Civile

Investimenti all’estero, interessi sui compensi non dichiarati in passato

Sì della Suprema corte al calcolo presuntivo del capitale impiegato

di Marco Piazza

L’ordinanza 16701/2021 della Cassazione riguarda un caso frequente: soggetto residente in Italia che non ha dichiarato redditi di fonte estera accreditati su conti correnti all’estero. L’Agenzia, probabilmente allertata dallo scambio automatico d’informazioni di cui all’articolo 8, paragrafo 1 della direttiva 2011/16/Ue, accerta i redditi non dichiarati per i periodi d’imposta oggetto dello scambio d’informazioni (2003 e 2004) ancora accertabili.

Inoltre, accerta, come redditi di capitale, un interesse presunto, pari al tasso ufficiale medio di sconto (ora «tasso di riferimento Bce» in base al Dl 167 del 1990). La norma applicata, è l’articolo 6 del decreto-legge che reca una presunzione di fruttuosità (al tasso ufficiale di riferimento) degli investimenti esteri di cui non si sia dichiarato il reddito.

Dalla stringata descrizione del fatto, si desume che l’Agenzia, essendo a conoscenza anche dei compensi accreditati sul conto corrente estero nei periodi d’imposta 1998- 2002, non più accertabili, abbia calcolato i redditi di capitale presunti per il 2003 e il 2004 applicando il tasso ufficiale di riferimento anche alla somma dei compensi non dichiarati per tali precedenti periodi e risultati accreditati sul conto corrente estero.

Per fare un esempio (la sentenza non contiene numeri), se il contribuente avesse omesso di dichiarare proventi di fonte estera fra il 1998 e il 2002 per 1.000, e nel 2003 per 200, il reddito di capitale presunto, secondo gli accertatori, è pari al tasso di riferimento vigente nel 2003 applicato all’importo di 1.200 a prescindere dal saldo del conto corrente (noto all’Agenzia) del 2003.

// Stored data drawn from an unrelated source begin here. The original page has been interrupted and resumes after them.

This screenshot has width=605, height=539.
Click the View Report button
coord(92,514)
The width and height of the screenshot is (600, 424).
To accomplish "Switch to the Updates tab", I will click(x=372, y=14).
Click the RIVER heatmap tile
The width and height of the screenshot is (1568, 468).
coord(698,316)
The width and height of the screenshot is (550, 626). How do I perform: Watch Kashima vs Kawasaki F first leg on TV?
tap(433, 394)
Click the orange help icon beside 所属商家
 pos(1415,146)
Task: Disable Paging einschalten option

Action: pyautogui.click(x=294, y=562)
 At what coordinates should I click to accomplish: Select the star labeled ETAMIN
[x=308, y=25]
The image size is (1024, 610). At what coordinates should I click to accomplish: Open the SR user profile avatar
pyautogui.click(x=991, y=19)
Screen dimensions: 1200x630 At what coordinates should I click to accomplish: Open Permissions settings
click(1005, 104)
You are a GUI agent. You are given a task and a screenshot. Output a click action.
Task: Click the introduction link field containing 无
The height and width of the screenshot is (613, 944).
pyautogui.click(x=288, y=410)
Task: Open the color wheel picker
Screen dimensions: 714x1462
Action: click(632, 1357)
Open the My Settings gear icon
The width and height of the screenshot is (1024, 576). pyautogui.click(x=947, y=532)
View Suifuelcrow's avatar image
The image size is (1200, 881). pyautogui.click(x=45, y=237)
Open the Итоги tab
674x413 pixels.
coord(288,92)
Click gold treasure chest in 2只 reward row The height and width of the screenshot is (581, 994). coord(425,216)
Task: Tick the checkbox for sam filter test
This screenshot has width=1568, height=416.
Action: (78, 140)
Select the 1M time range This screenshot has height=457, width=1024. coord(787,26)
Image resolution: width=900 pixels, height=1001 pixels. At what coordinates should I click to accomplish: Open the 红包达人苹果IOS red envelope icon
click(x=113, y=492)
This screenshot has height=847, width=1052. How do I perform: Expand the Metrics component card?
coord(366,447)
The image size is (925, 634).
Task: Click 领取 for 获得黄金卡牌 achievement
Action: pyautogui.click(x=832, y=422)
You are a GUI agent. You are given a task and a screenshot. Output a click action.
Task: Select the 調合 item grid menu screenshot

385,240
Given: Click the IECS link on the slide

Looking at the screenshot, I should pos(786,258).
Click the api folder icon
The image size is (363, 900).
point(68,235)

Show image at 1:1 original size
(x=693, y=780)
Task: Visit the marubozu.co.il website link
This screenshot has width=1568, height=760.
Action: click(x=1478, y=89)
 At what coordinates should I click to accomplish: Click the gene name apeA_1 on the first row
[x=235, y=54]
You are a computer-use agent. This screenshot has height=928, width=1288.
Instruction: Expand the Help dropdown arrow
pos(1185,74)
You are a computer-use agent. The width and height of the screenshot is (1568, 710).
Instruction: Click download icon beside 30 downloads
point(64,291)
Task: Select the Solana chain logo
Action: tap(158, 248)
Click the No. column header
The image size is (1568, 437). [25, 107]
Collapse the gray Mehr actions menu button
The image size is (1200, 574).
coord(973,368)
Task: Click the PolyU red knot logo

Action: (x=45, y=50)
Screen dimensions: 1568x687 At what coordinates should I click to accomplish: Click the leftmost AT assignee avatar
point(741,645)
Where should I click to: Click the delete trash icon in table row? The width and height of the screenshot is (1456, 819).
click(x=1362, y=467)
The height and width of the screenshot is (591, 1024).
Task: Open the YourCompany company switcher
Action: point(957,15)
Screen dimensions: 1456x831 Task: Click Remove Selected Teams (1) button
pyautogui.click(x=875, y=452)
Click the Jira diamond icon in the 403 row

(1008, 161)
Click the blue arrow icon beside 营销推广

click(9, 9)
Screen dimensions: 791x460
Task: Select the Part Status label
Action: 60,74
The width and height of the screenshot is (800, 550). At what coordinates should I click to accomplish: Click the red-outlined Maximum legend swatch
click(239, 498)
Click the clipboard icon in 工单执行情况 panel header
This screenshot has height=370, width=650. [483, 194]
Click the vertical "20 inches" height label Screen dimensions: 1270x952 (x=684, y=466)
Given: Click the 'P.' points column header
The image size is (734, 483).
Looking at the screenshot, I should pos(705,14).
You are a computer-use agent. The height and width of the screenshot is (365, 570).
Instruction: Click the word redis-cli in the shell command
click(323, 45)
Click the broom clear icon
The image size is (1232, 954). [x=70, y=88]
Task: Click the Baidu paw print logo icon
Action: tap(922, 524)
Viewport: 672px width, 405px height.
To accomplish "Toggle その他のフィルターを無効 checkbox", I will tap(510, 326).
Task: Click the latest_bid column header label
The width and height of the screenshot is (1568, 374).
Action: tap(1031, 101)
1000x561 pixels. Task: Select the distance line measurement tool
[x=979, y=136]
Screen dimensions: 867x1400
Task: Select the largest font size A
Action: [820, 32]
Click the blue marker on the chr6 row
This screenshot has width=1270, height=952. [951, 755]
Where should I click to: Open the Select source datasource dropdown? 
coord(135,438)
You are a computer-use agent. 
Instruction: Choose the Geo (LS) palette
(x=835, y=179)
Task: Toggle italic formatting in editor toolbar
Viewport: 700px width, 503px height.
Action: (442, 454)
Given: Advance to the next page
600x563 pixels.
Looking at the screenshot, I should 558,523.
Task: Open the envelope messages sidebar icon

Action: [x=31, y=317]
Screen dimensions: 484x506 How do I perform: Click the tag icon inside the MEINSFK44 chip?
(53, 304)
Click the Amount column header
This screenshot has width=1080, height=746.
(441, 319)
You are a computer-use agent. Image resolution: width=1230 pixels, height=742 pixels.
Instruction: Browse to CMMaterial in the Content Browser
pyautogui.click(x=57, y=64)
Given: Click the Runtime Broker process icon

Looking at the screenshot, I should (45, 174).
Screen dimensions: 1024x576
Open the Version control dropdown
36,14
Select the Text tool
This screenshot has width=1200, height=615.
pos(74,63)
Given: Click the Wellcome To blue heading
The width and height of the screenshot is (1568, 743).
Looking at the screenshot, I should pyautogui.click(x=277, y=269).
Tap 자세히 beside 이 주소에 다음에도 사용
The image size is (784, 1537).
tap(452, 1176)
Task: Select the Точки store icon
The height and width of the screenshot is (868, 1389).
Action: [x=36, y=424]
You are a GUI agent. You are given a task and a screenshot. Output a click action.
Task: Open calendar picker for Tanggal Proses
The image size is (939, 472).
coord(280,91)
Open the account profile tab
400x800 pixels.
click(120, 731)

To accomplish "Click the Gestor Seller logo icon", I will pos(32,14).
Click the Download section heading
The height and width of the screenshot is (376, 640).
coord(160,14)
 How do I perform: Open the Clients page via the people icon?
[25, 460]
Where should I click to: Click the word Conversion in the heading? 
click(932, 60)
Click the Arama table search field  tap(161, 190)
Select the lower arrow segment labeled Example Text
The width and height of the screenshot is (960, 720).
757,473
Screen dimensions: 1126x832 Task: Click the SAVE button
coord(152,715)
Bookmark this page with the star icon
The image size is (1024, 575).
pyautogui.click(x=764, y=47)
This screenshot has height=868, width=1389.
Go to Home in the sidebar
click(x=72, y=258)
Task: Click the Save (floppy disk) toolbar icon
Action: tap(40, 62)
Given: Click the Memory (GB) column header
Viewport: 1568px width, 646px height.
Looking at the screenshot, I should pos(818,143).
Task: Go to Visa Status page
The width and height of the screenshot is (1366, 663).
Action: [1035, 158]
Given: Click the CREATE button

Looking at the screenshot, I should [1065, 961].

L’accertamento si basa sulla presunzione che i redditi non dichiarati si siano tramutati in investimenti esteri esistenti nel 2003 e che quindi sia ammessa la presunzione di fruttuosità degli stessi.

Se il contribuente avesse esibito la documentazione bancaria, questo tipo di accertamento non si sarebbe certamente verificato, perché l’ufficio avrebbe potuto conoscere i capitali effettivamente esistenti sul conto corrente e anche i redditi da essi effettivamente prodotti. Ma il contribuente non ha evidentemente ritenuto utile fornire la documentazione idonea a superare la presunzione, percorrendo la tesi, non accolta dalla Cassazione che la presunzione «di investimento» potesse riguardare solo i redditi non dichiarati nel 2003 e nel 2004. Si tratta quindi di un problema di ammissibilità delle presunzioni e di onere della prova.

La Cassazione ammette la validità della presunzione, non intaccata dal fatto che sia ragionevole che parte dei redditi non dichiarati sia stata utilizzata per le spese della famiglia e quindi non rientri negli investimenti.